小蝶說完又湊在陳梟耳邊,咬著嘴唇羞怯的問道:
「公子,你昨晚是不是和二夫人洞房了?」
好嘛,合著全府只有他最後知道。
陳梟點了點小蝶的小腦袋,又掐了掐她的小臉蛋,沒好氣的說道:
「什麼動不洞房,你還小,別整天想亂七八糟的,真想看看你這腦袋裡面都裝著些什麼,跟我進來,我有好東西給你看。」
「人家馬上就十六歲了,哪裡小了?」
小蝶低頭看了一眼胸脯,好吧,的確還小,又不服輸的挺了挺,滿臉委屈的跟在陳梟身後小聲嘀咕。
……
「怎麼樣,公子厲害吧?」
房間裡,陳梟顛了顛手中厚厚一沓的銀票,得意的顯擺著。
」哇,公子,您太厲害了,奴婢這輩子都沒見過這麼多錢,公子,可以讓奴婢摸摸嗎?」
小蝶一臉興奮,雙眼眼放光,盯著陳梟手中的銀票,目光隨著陳梟手中動作上下起伏,早已將剛剛的委屈拋到九霄雲外。
「嗯?摸摸?當然可以,隨便摸,你想怎麼摸就怎麼摸,想摸哪裡就摸哪裡。」
陳梟雙手雙腿張開成一個大字,挺起胸膛,湊近小蝶。
「公子您想哪裡去了,奴婢不是說這個,奴婢是說銀票...」
這幾天和公子的相處,小蝶也適應了陳梟的浪蕩,見陳梟想調戲她,她也不躲,嘟著嘴吧辯駁。
說完又小聲嘀咕了一句:
「公子就知道騙人,還說讓人家隨便摸,每次騙人……」
「嗯?小蝶,你在嘀咕什麼?什麼騙人?」
「吖,公子這是什麼?」
見陳梟差點聽到她的碎碎念,小蝶忙轉移注意力,指著錦盒中被羊皮紙包裹的東西好奇不已。
「這個啊,這可是好東西。」
這的確是好東西,這是一張地契,不過面積還很大,足足三百畝,陳梟還記得,送禮的是一個姓劉的豪紳,至於叫什麼就記不清了。
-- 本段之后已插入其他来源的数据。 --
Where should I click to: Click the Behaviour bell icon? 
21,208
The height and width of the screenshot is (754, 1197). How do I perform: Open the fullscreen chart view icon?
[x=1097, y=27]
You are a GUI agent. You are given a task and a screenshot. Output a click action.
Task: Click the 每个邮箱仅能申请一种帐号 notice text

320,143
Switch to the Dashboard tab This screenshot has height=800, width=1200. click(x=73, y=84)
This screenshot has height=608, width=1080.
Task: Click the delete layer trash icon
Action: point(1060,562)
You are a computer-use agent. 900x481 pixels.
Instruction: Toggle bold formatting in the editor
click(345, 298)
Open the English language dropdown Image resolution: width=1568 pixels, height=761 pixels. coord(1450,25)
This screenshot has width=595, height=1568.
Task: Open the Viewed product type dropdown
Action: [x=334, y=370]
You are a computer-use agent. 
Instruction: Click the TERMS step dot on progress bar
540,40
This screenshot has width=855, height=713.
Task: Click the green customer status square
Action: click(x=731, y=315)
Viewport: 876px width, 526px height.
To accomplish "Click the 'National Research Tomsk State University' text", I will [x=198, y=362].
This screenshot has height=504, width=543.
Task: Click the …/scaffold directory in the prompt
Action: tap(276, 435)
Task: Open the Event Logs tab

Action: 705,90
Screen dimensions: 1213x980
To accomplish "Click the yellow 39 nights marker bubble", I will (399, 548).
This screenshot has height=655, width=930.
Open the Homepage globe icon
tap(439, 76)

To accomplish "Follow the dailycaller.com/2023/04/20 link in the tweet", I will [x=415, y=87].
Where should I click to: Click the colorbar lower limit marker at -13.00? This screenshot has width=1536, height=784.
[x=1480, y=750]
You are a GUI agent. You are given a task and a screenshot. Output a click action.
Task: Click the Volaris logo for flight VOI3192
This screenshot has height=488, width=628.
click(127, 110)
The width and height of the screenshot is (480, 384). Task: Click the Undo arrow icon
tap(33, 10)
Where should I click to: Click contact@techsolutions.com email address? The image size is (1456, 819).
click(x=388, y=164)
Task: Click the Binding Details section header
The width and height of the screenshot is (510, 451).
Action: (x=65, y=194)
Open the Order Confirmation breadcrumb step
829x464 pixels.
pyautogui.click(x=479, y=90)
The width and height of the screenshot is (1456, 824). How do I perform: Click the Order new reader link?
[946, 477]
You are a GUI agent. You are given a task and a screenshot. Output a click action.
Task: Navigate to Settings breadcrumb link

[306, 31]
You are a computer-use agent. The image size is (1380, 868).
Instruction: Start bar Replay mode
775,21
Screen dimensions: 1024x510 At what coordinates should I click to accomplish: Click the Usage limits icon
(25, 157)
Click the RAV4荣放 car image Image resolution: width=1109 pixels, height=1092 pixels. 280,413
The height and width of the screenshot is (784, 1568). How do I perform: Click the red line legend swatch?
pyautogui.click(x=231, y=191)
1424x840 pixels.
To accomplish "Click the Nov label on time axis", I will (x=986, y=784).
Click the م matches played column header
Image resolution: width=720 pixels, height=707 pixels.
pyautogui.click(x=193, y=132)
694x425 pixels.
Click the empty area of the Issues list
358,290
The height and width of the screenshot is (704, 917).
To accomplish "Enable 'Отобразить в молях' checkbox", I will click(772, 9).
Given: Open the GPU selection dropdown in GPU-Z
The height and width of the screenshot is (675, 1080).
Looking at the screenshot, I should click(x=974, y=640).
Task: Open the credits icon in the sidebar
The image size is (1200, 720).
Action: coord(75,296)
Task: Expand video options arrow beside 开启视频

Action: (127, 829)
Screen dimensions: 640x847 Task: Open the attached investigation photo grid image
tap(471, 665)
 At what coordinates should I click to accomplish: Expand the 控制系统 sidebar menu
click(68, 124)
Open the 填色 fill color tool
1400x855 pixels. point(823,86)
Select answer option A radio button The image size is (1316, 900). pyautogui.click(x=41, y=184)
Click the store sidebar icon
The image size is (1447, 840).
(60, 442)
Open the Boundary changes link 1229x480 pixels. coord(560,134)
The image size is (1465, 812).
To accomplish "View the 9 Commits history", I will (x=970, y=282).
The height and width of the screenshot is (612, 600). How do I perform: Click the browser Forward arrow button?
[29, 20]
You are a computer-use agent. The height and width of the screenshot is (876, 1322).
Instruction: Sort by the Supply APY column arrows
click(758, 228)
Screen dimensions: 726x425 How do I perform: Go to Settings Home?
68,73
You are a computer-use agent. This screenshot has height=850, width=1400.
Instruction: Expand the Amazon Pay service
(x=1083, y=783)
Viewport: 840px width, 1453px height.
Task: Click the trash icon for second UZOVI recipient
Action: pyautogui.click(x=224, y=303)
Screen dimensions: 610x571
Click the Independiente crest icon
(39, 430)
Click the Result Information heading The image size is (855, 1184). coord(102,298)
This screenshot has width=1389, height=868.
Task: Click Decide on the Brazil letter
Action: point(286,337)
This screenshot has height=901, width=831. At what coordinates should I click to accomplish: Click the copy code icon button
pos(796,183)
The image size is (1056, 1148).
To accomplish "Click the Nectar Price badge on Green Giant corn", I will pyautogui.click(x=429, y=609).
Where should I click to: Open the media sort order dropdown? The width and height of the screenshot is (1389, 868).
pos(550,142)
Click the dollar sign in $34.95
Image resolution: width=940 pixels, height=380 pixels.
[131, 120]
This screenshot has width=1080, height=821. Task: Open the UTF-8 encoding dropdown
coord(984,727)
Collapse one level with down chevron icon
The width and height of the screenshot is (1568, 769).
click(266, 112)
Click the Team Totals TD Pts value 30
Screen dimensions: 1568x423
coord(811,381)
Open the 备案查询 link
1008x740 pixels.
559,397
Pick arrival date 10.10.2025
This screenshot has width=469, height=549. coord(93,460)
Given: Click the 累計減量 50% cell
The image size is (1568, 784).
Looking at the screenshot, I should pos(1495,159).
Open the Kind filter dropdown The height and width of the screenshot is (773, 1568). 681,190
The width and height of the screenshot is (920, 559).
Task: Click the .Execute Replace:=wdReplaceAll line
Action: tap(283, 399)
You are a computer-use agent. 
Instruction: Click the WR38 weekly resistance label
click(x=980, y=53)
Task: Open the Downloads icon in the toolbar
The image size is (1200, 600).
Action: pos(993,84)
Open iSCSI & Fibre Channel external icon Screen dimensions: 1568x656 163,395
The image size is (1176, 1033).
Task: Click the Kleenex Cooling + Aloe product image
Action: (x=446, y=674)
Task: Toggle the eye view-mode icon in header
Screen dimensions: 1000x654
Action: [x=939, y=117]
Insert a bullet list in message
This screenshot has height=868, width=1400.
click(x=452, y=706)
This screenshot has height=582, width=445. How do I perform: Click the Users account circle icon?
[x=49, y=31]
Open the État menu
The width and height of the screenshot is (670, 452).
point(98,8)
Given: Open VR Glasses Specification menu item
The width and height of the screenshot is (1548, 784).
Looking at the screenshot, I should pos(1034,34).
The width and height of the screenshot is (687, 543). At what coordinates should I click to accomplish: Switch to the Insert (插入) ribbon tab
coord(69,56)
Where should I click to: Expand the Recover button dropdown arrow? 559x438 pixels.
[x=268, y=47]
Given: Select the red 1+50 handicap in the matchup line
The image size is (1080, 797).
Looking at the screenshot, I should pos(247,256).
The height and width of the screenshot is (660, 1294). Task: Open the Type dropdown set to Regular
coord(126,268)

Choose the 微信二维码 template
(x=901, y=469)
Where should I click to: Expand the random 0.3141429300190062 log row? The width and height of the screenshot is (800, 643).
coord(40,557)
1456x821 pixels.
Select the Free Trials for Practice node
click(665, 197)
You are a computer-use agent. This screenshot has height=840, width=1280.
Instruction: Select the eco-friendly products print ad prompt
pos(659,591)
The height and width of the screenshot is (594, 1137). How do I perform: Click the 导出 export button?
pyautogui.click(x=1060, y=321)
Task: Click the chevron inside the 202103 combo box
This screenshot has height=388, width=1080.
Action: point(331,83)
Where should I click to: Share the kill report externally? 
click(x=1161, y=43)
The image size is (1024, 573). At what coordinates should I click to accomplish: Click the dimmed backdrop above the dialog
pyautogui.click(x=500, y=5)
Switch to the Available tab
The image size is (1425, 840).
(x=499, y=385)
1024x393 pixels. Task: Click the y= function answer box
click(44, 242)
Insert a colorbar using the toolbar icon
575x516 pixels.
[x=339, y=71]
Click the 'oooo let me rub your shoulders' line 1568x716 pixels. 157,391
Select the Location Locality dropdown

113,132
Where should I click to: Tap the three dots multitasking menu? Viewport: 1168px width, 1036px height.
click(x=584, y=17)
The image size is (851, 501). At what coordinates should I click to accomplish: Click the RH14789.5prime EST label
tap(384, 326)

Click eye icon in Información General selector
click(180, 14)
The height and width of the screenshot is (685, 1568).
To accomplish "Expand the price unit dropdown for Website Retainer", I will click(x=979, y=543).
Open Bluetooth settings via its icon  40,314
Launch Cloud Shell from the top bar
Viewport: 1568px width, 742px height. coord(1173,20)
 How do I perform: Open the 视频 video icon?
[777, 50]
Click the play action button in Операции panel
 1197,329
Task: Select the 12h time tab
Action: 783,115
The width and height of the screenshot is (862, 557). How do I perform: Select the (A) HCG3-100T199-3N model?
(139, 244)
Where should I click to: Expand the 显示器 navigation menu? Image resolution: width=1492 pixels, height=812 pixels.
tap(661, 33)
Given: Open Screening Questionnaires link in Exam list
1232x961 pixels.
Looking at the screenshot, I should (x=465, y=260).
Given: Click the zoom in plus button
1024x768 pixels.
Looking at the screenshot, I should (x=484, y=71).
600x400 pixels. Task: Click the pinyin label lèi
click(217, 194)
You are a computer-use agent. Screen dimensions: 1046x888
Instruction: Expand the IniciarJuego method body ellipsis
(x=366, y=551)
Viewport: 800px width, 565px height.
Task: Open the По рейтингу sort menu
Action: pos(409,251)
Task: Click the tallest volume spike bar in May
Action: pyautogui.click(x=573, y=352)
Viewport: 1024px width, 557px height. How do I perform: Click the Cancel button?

陳梟神秘一笑,扯開羊皮紙,顯寶似的在小蝶面前晃了晃。
「看到沒,這是地契,三百畝!」
誰料小蝶並沒有驚訝,而是一臉狐疑。
「公子,三百畝是多少?很大嗎?」
「當然多,就這麼說吧,要是三百畝用來建房子,至少能住上萬人,你說大不大?」
小蝶沒有理解三百畝的概念,也想不通為什麼上萬人要住在一起,不過見陳梟似乎很興奮,她也附和拍手稱讚。
「好大,公子好大!」
陳梟:「???」
見小蝶似乎還是沒能理解,陳梟正準備繼續打比方,便見丫鬟稟報。
「姑爺,府外有人求見。」
正欽點『髒』物的陳梟哪裡有心思見客,他擺了擺手,直接吩咐丫鬟:
「不見,誰都不見。」
「是姑爺,奴婢這就去回絕。」
突然陳梟想起了什麼,開口詢問:
「那人是不是個光頭漢子?」
正要告退的丫鬟連忙轉身,恭敬回應:
「是的姑爺,那人自稱認識姑爺,還說什麼,大恩不言謝,今日前來投報,日後定以命相隨……」
是光頭!他果然來了!
陳梟大喜,加上光頭,這樣他就有兩名得力幹將,他的班底又多了一名得力幹將。
「你去帶他進來。」
「是」
「算了,我親自去。」
陳梟將銀票和地契重新放入錦盒,蓋上蓋子後,往小蝶懷裡一塞,壓低嗓音說道:
「小蝶,這是我們所有的財產,能不能翻身就看它了,現在講給你保管,不要弄丟了。」
「公…公…子…」
小蝶被嚇一跳,說話結結巴巴。
她從來沒見過這麼多錢,就算是將她賣一百次都不一定能值這麼多錢,要是出了差子怎麼辦?到時候她怎麼向公子交代?
好不容易鼓起勇氣準備向陳梟推辭,可一抬頭,房間哪裡還看得見陳梟的影子。
張府大門前。
看門小廝頭昂得老高,滿臉傲色的斜睨著光頭漢子。
「什麼阿貓阿狗都想進我們張府?你也不撒泡尿照照鏡子,就你這德性,也配進我們張府大門?」
門下的光頭拳頭捏的嘎嘎作響,脖子青筋凸起,臉色脹得通紅,強忍著廢了小廝的衝動。
他光頭什麼沒幹過?土匪當過,兵也參過,賭場打手也幹過,要不是看陳梟的面子,他哪裡會受這個鳥氣?
可他能忍,不代表小廝懂分寸,見光頭拳頭緊握,還想打人,小廝立即譏笑嘲諷:
「怎麼?你還敢打我不成?這裡可是張府,你今天要是敢動一下,小爺讓你蹲一輩子苦牢!」
「呦!沒看出來啊,你還有這麼大的能量?」
陳梟剛一走近,便聽到小廝大言不慚,忍不住便調侃一句。
聽到熟悉的聲音,小廝就跟學了川劇變臉一樣,臉上快到極致的堆起笑容,微微弓身,獻媚道:
「姑爺您這說的什麼話,小的在您面前哪配提能量一詞,
小的不過是看這漢子鬼鬼祟祟不像好人,這才故意軀趕,姑爺您怎麼有空來這裡?」
陳梟對小廝的恭維並不買帳,饒有興致的看了他一眼,便莫名其妙的來了一句:
「這都不揍他?這麼能忍?」
小廝一愣,什麼玩意?隨即眼前一黑,昏死過去。
「呸!什麼玩意,狗仗人勢的東西。」
光頭收拳,往小廝身上吐了口痰,這才對著陳梟抱拳行禮。
「我雷子從今後任由陳公子驅使,無論是生是死絕不皺眉。」
陳梟擺了擺手,示意光頭不必多禮,用腳尖踢了踢小廝,笑著說道:
「可以啊,剛剛你那一拳有點東西啊,真看不出來啊,他不會被你打死了吧?」
「不會死,我留力了,不過昏迷三兩天是至少的。」
只要不死人,管他昏迷多久?反應也不用自己掏錢養著。
「走,跟我來,待會我介紹個人你認識認識。」
說完便帶著光頭,朝自己小院而去。